In 1965, an imperious French President, Charles de Gaulle, threatened to wreck the EEC unless the others acknowledged France's special role in taking the Community's big decisions, especially over the Common Agricultural Policy's system of lavish subsidies, of which the lion's share went to French farmers.

The result was the "empty chair crisis", a French boycott of EEC meetings which forced the rest to agree that each country would keep the power to veto common decisions to protect its vital national interests.

Thus France firmly staked its claim to ownership of the European project.

And Charles de Gaulle acknowledged his motives in vetoing the UK's attempts to join the EEC until 1973. Britain, he feared, would be a "Trojan Horse" for American influence.

Two speeds

That mistrust pointed to what was to come - a titanic, ongoing struggle among European states between a French-inspired Euro-centric, dirigiste vision of the Community's purpose and a looser, free-market and Atlanticist vision championed by Britain.

Francois Mitterrand and Margaret Thatcher
Yes and No: Mitterrand the motor, and Thatcher the reluctant European
With the fall of the Berlin Wall in 1989 and the end of the Cold War the political battle for Europe was joined again with renewed fervour. European leaders ruled that German re-unification must be accompanied by a new effort to unify Europe politically.

Two formidable figures, Chancellor Helmut Kohl of Germany and President Francois Mitterrand of France, forged a uniquely close alliance and claimed a special role as the joint "engines" of European integration.

They made history by paving the way for the euro currency and the Maastricht Treaty which was to establish a European "Union".

But to latecomers such as Britain and Denmark it was all very hard to swallow. A breaking-point seemed close when in 1990 Britain's Prime Minister Margaret Thatcher stridently rejected the prospect of more powers being signed over to European institutions, saying: "No.No.No."

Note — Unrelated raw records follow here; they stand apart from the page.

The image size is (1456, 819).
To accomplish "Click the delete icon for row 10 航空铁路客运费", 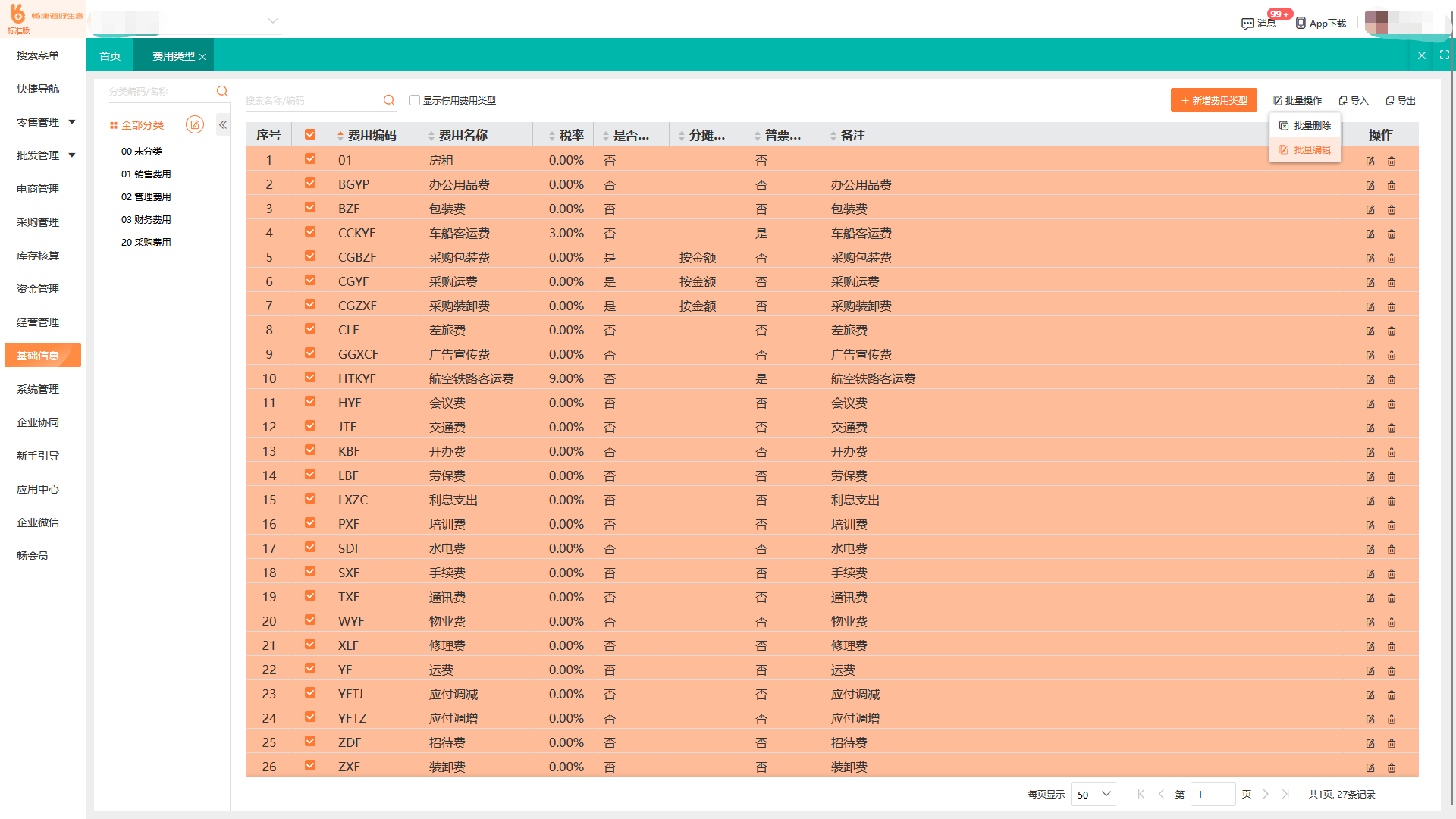I will coord(1393,378).
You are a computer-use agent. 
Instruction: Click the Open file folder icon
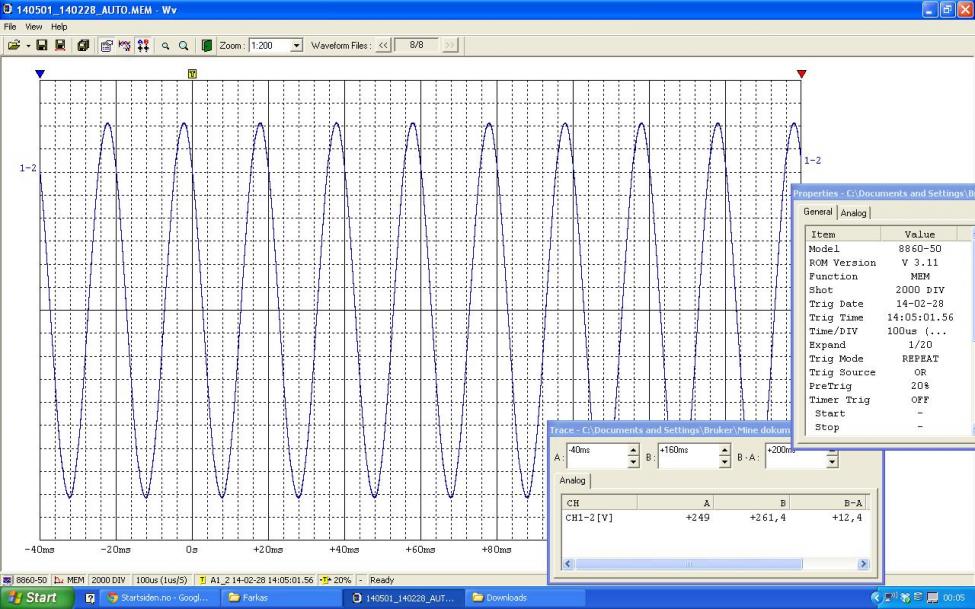point(12,46)
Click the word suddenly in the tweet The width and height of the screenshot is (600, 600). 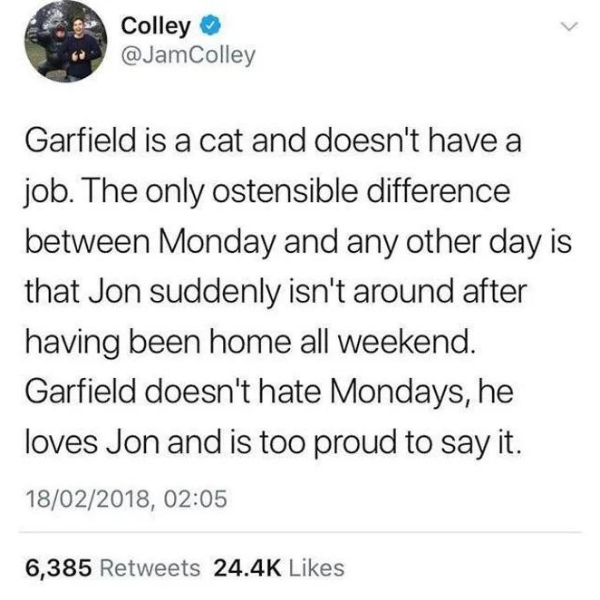(214, 292)
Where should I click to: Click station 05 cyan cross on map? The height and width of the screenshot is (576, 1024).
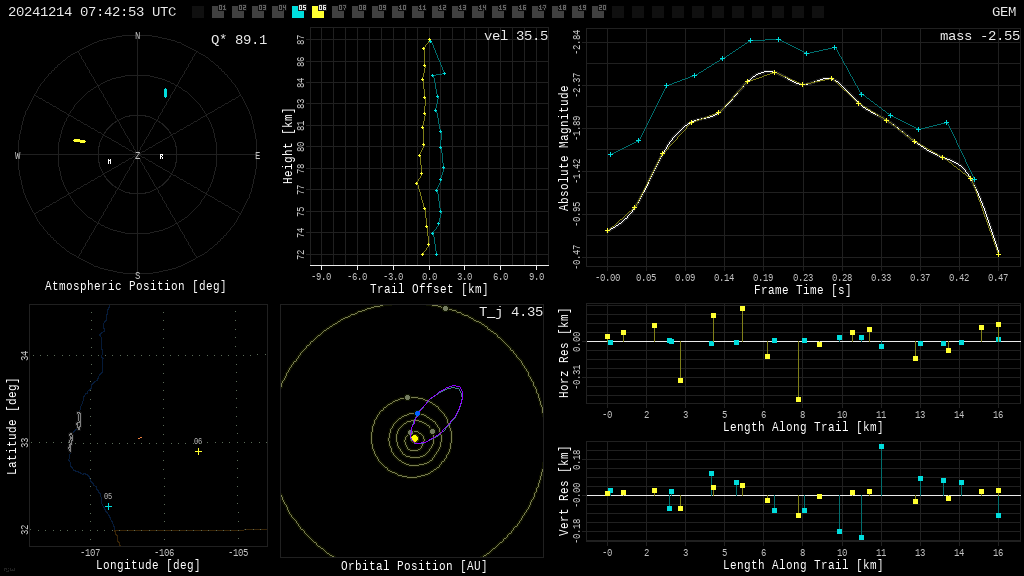[x=108, y=507]
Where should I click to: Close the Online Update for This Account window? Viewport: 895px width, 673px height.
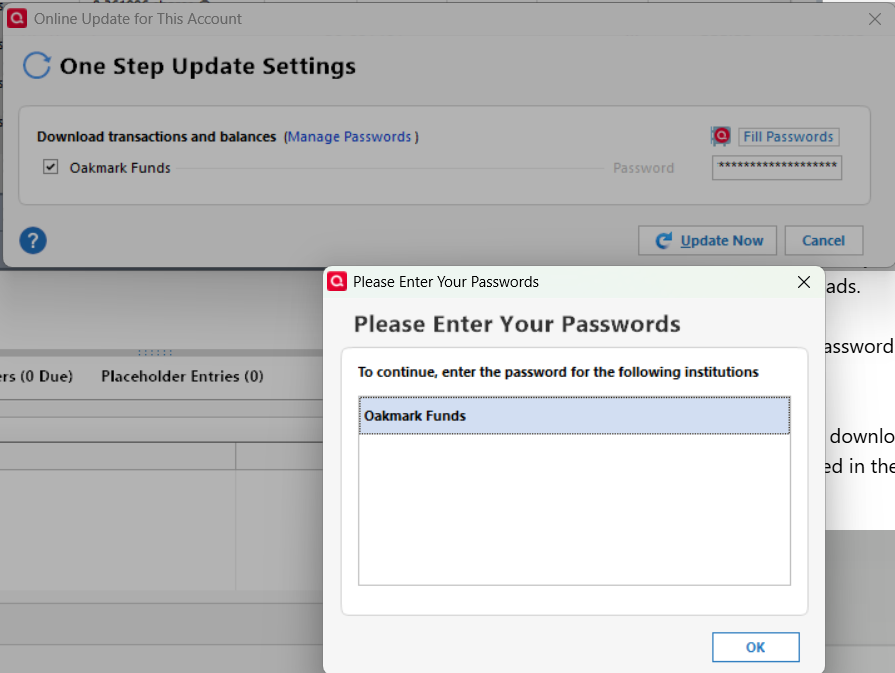874,19
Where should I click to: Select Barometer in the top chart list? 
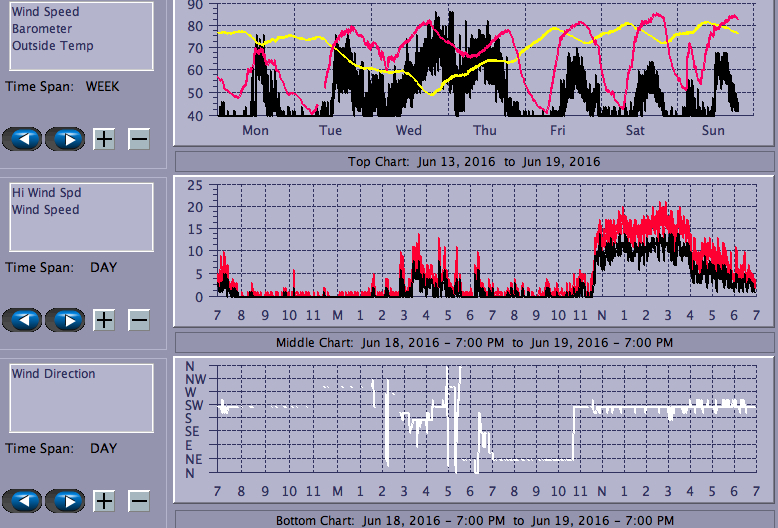coord(40,29)
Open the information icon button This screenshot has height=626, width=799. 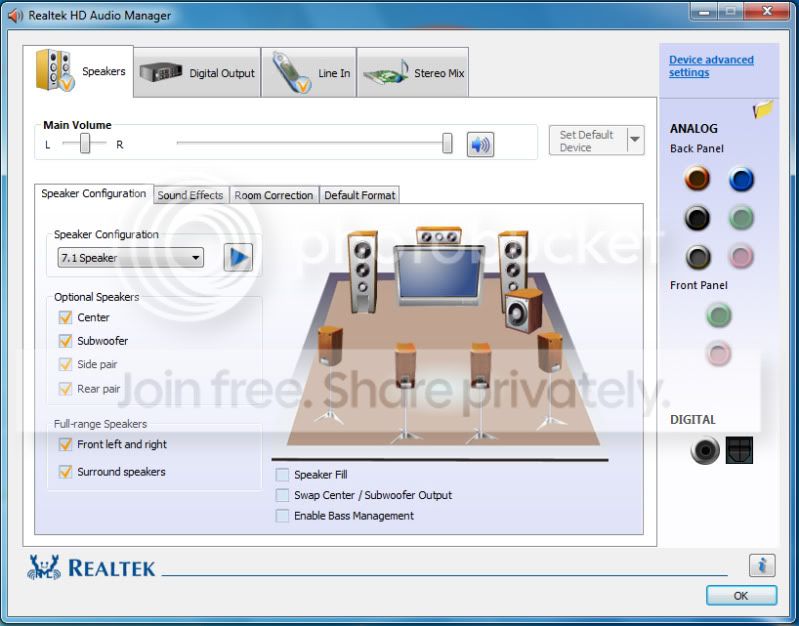tap(762, 565)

That immediate crisis passed when Mrs Thatcher was ousted from power at home.

But the underlying tensions remained. The idea of a "two-speed" Europe took root. Some nations embraced more common policies, such as the currency union, while others stood aside.

End of a dream

And the EU faced another Catch 22: the "widening" of the Union through enlargement clashed with its long-standing commitment to "deepening".

So by the year 2000, as the EU prepared to mark its triumph in bringing Poland and other ex-communist states into the European family, Europe was in other ways already coming apart.

Signing of Treaty of Rome (Photo: European Commission)
Signed 25 March 1957 at the Palazzo dei Conservatori, Rome
Original name: Treaty establishing the European Economic Community
Key objectives: a common market and customs union; ever closer union among the peoples of Europe; pooling of resources to strengthen peace
Signatories: Belgium, France, West Germany, Italy, Luxembourg, the Netherlands
Came into force on 1 January 1958

In 2003, the Iraq war again exposed an old fault-line between Atlanticists and the Franco-German camp, this time allied with Russia too.

So the 2005 crisis over the draft European constitution brought together an explosive mixture of disputes and resentments, over the EU's power structures, its foreign policy orientation and social policies, in one moment of decision.

Not surprisingly, something snapped - the patience of French and Dutch voters, who said No.

The Prime Minister of Luxembourg, Jean-Claude Juncker, lamented that the people of Europe had stopped believing in the "European dream".

Yet the EU goes on into its second half-century.

The pioneers of the European project talked much about the finalite politique - the political destination.

They were wise enough, though, not to define it. Because obviously, nobody knows.